The problem asks us to solve the equation $$\left\vert 2y-3\right\vert =5$$. The symbol $$\left\vert \ \right\vert$$ represents the absolute value. The absolute value of a number tells us its distance from zero on the number line, regardless of direction. For example, the absolute value of 5 is 5 (because 5 is 5 units away from zero), and the absolute value of -5 is also 5 (because -5 is also 5 units away from zero).

**step2** Setting up the two possible cases

Since $$\left\vert 2y-3\right\vert =5$$, it means that the expression $$(2y-3)$$ is 5 units away from zero. This leads to two possibilities for the value of $$(2y-3)$$:
Possibility 1: $$(2y-3)$$ is equal to 5.
Possibility 2: $$(2y-3)$$ is equal to -5.
We will solve each of these possibilities separately to find the values of $$y$$.

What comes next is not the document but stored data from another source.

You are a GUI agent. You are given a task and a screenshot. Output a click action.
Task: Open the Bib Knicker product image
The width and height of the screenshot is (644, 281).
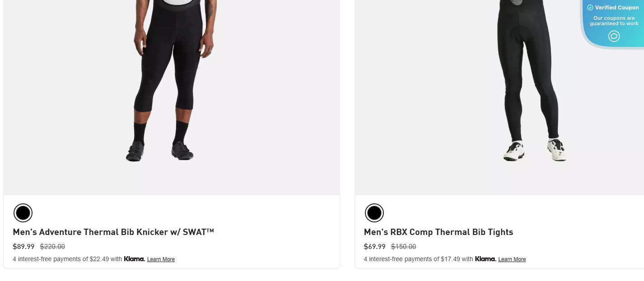pyautogui.click(x=172, y=90)
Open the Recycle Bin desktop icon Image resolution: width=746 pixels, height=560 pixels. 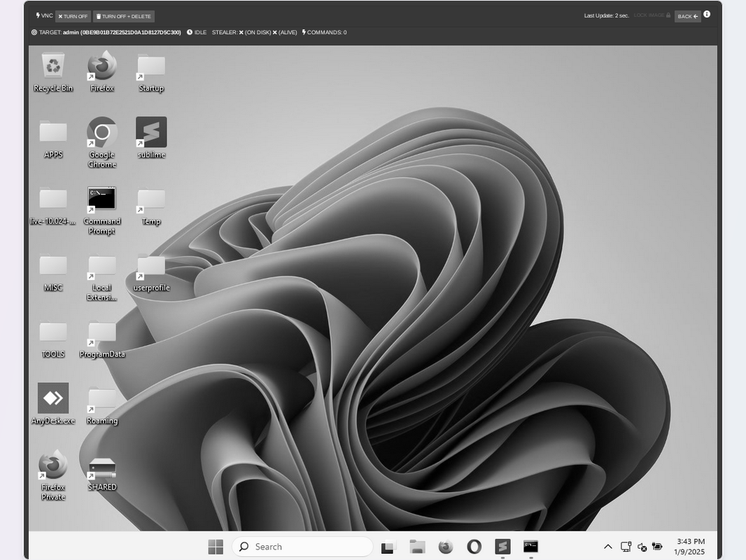pyautogui.click(x=53, y=69)
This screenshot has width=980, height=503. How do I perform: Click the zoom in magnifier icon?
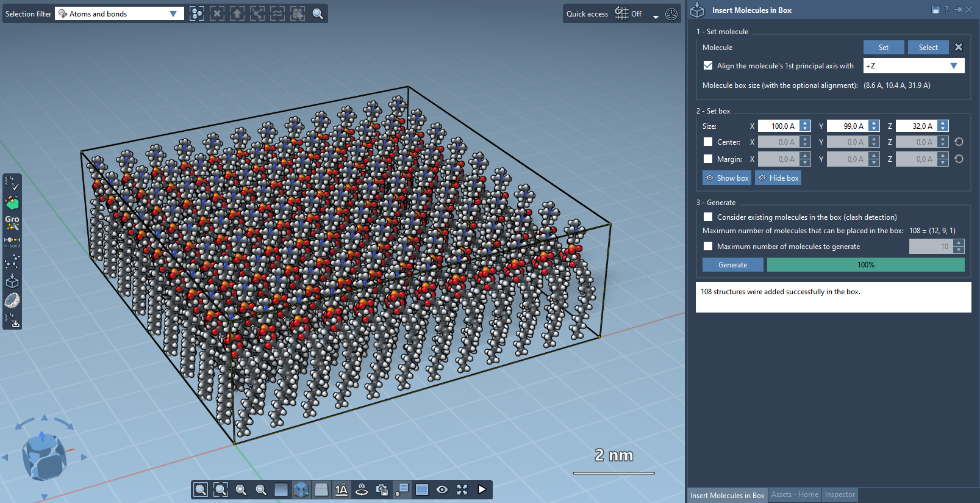point(241,490)
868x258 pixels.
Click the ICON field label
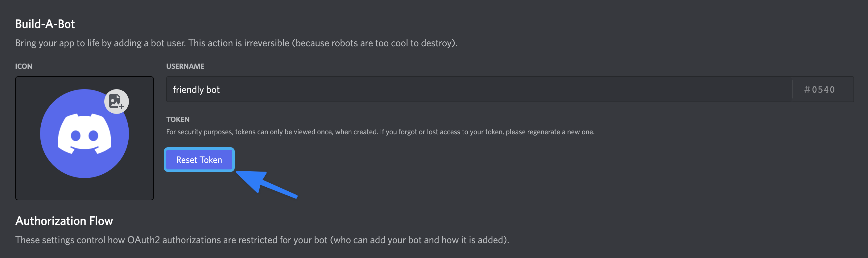[x=24, y=66]
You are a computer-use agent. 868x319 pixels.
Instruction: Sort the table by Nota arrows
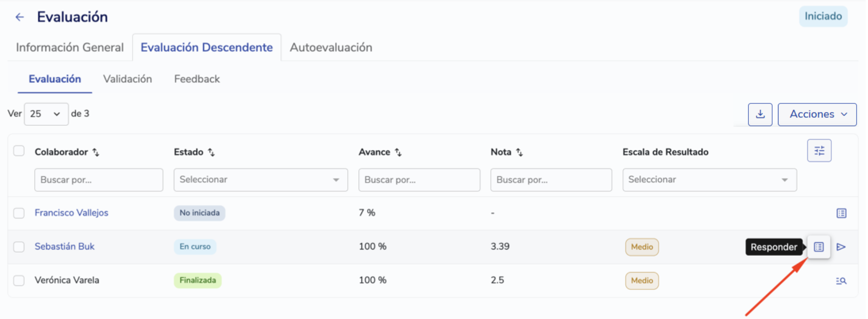click(519, 152)
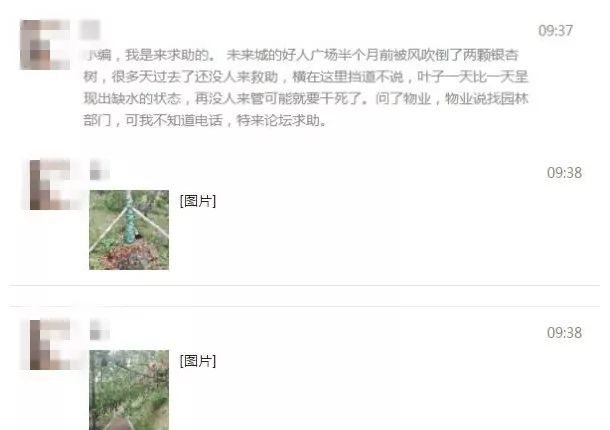Click the text line mentioning 未来城的好人广场
Screen dimensions: 610x430
point(301,55)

**step3** Solving for the first possibility

Let's solve for the first possibility, where $$2y-3 = 5$$.
To find the value of $$2y$$, we need to add 3 to both sides of the equation.
$$2y-3+3 = 5+3$$
This simplifies to:
$$2y = 8$$
Now, to find the value of $$y$$, we need to divide 8 by 2:
$$y = 8 \div 2$$
$$y = 4$$

**step4** Solving for the second possibility

Next, let's solve for the second possibility, where $$2y-3 = -5$$.
To find the value of $$2y$$, we need to add 3 to both sides of the equation:
$$2y-3+3 = -5+3$$
This simplifies to:
$$2y = -2$$
Now, to find the value of $$y$$, we need to divide -2 by 2:
$$y = -2 \div 2$$
$$y = -1$$

**step5** Stating the solutions

By considering both possibilities for the absolute value, we found two values for $$y$$.
The solutions to the equation $$\left\vert 2y-3\right\vert =5$$ are $$y=4$$ and $$y=-1$$.